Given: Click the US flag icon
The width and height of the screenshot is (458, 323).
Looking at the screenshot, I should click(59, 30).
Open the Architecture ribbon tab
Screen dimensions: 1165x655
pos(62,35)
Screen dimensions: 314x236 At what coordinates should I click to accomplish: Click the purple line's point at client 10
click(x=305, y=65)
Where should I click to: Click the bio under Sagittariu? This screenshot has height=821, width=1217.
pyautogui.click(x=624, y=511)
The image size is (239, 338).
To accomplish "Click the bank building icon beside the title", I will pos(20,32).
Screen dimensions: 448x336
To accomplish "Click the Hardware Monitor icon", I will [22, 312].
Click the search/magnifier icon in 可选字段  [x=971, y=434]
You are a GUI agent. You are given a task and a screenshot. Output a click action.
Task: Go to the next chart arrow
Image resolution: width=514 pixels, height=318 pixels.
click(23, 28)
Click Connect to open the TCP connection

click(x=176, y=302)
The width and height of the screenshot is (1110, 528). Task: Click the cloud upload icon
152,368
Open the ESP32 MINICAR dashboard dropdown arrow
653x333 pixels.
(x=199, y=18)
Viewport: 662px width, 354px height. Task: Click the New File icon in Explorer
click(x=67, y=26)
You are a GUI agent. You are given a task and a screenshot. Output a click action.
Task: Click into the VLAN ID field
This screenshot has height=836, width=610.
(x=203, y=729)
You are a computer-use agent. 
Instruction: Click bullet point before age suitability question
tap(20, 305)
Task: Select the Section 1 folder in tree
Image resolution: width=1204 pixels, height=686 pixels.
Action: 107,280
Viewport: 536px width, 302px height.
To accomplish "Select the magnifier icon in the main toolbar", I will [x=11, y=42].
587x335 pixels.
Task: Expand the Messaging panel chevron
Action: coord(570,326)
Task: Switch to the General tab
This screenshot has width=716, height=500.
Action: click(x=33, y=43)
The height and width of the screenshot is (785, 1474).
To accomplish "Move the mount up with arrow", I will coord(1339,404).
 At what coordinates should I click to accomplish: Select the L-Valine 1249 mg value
┄┄┄┄┄┄┄┄┄┄┄┄┄┄┄┄┄┄┄┄
(TASK GOAL): Repeat the listing. Keep each line precisely as shown.

(RESPONSE TO THIS TASK):
Given: Click the US flag icon
The width and height of the screenshot is (458, 323).
Looking at the screenshot, I should click(59, 30).
Open the Architecture ribbon tab
Screen dimensions: 1165x655
pos(62,35)
Screen dimensions: 314x236 At what coordinates should I click to accomplish: Click the purple line's point at client 10
click(x=305, y=65)
Where should I click to: Click the bio under Sagittariu? This screenshot has height=821, width=1217.
pyautogui.click(x=624, y=511)
The image size is (239, 338).
To accomplish "Click the bank building icon beside the title", I will pos(20,32).
Screen dimensions: 448x336
To accomplish "Click the Hardware Monitor icon", I will [22, 312].
Click the search/magnifier icon in 可选字段  [x=971, y=434]
You are a GUI agent. You are given a task and a screenshot. Output a click action.
Task: Go to the next chart arrow
Image resolution: width=514 pixels, height=318 pixels.
click(23, 28)
Click Connect to open the TCP connection

click(x=176, y=302)
The width and height of the screenshot is (1110, 528). Task: Click the cloud upload icon
152,368
Open the ESP32 MINICAR dashboard dropdown arrow
653x333 pixels.
(x=199, y=18)
Viewport: 662px width, 354px height. Task: Click the New File icon in Explorer
click(x=67, y=26)
You are a GUI agent. You are given a task and a screenshot. Output a click action.
Task: Click into the VLAN ID field
This screenshot has height=836, width=610.
(x=203, y=729)
You are a computer-use agent. 
Instruction: Click bullet point before age suitability question
tap(20, 305)
Task: Select the Section 1 folder in tree
Image resolution: width=1204 pixels, height=686 pixels.
Action: 107,280
Viewport: 536px width, 302px height.
To accomplish "Select the magnifier icon in the main toolbar", I will [x=11, y=42].
587x335 pixels.
Task: Expand the Messaging panel chevron
Action: coord(570,326)
Task: Switch to the General tab
This screenshot has width=716, height=500.
Action: click(x=33, y=43)
The height and width of the screenshot is (785, 1474).
To accomplish "Move the mount up with arrow", I will coord(1339,404).
 At what coordinates should I click to accomplish: Select the L-Valine 1249 mg value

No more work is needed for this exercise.